Opened on 09/30/2015 at 12:08:26 AM
Closed on 09/30/2015 at 12:39:08 AM
#3139 closed defect (fixed)
Provisioning via Puppet fails during HG pull
Reported by: | matze | Assignee: | matze |
---|---|---|---|
Priority: | P1 | Milestone: | |
Module: | Infrastructure | Keywords: | |
Cc: | fhd, fred | Blocked By: | #2588 |
Blocking: | Platform: | Unknown / Cross platform | |
Ready: | yes | Confidential: | no |
Tester: | Unknown | Verified working: | no |
Review URL(s): |
Description
When attempting to provision any box in production, the following error occurs:
$ ./kick.py -r puppetmaster.adblockplus.org -t web-abb-org-1 Updating data on the puppet master... abort: no suitable response from remote hg! Traceback (most recent call last): File "./kick.py", line 58, in <module> updateMaster(options) File "./kick.py", line 47, in updateMaster runCommand(options.user, options.remote, remoteCommand) File "/home/mhennig/AdblockPlus/infrastructure/run.py", line 113, in runCommand subprocess.check_call(command) File "/usr/lib/python2.7/subprocess.py", line 540, in check_call raise CalledProcessError(retcode, cmd) subprocess.CalledProcessError: Command '['ssh', 'puppetmaster.adblockplus.org', 'sudo hg pull -qu -R /etc/puppet/infrastructure && sudo hg pull -qu -R /etc/puppet/infrastructure/modules/private && sudo /etc/puppet/infrastructure/ensure_dependencies.py /etc/puppet/infrastructure']' returned non-zero exit status 255
A manual invocation of the hg pull commands on the puppetmaster revieled the following issue, which requires user interaction by default:
Warning: the ECDSA host key for 'hg1.adblockplus.org' differs from the key for the IP address '213.239.205.52' Offending key for IP in /etc/ssh/ssh_known_hosts:72 Are you sure you want to continue connecting (yes/no)? n Host key verification failed.
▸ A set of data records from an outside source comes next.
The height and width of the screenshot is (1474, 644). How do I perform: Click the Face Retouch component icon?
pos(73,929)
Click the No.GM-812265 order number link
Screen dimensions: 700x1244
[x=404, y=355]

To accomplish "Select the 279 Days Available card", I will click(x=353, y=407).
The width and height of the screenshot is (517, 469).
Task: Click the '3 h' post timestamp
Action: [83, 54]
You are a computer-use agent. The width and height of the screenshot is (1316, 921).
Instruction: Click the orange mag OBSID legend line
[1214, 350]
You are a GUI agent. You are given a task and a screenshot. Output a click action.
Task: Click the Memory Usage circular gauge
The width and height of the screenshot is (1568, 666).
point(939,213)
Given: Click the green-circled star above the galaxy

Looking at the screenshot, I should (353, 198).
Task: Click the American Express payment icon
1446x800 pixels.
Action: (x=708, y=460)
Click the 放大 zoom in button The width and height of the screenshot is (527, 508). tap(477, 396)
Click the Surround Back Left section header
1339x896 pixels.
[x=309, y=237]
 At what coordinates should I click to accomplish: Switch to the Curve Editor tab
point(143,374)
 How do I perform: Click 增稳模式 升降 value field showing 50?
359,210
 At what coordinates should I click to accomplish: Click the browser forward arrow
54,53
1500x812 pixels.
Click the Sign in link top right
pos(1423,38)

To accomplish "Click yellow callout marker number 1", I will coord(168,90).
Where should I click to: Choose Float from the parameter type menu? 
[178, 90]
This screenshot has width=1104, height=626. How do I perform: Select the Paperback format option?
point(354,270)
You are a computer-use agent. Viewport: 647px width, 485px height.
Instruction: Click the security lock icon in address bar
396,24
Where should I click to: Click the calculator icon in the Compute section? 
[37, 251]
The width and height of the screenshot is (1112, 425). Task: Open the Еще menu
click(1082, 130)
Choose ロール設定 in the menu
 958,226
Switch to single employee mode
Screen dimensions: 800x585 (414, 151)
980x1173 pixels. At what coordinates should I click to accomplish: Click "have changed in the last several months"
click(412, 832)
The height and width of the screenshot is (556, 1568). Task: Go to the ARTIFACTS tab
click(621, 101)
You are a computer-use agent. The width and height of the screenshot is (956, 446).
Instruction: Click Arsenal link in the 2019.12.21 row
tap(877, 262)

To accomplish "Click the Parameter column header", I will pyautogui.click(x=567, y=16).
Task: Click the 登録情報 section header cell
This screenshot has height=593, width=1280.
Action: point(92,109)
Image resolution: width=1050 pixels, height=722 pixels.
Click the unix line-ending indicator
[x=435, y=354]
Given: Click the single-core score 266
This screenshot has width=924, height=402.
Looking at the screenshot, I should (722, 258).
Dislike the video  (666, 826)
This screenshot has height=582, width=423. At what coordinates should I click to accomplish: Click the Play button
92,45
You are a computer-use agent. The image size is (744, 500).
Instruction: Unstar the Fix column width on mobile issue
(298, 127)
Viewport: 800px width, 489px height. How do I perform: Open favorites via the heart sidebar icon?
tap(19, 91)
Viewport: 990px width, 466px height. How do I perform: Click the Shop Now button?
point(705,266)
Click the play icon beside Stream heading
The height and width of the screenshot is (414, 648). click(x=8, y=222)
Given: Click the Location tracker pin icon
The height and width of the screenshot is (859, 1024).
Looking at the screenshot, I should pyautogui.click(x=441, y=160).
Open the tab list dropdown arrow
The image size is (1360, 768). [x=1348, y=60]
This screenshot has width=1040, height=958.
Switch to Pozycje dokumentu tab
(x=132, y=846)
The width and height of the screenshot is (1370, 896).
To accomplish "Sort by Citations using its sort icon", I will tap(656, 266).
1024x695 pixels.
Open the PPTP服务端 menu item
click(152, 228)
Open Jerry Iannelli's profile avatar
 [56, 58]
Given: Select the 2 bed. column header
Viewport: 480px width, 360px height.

While the ECDSA host key is correct, using that particular key is actually not intended: In #2588, we tried to ensure the RSA keys, which are integrated with the various /etc/ssh/ssh_known_hosts files via Puppet, being used by default.
This is actually the first time this did not work out, for whatever reason. The quick-fix applied confirms the issue: When updating /etc/ssh/sshd_config on the Mercurial server to recognize the RSA key only, the issue is not reproducible any more.
Attachments (0)
Change History (2)
comment:1 Changed on 09/30/2015 at 12:17:51 AM by matze
comment:2 Changed on 09/30/2015 at 12:39:08 AM by matze
- Resolution set to fixed
- Sensitive unset
- Status changed from new to closed
After deleting the ECDSA public key for hg1 from puppetmaster:/root/.ssh/known_hosts provisioning works as intended again.
I have no idea which previous command caused the ECDSA version to be included there in the first place (while the RSA version was available in /etc/ssh/ssh_known_hosts), but I believe we can safely assume that this was an accidental side-effect from debugging one of the recent HG synchronization or the performance issues.
The patch that has been applied as a quick-fix:
Note that this requires an immediate fix (or a better quick-fix, at least):
Each HG+SSH client that did not use the RSA key with the own known_hosts file so far will now prompt with a warning similar to the one from the issue description.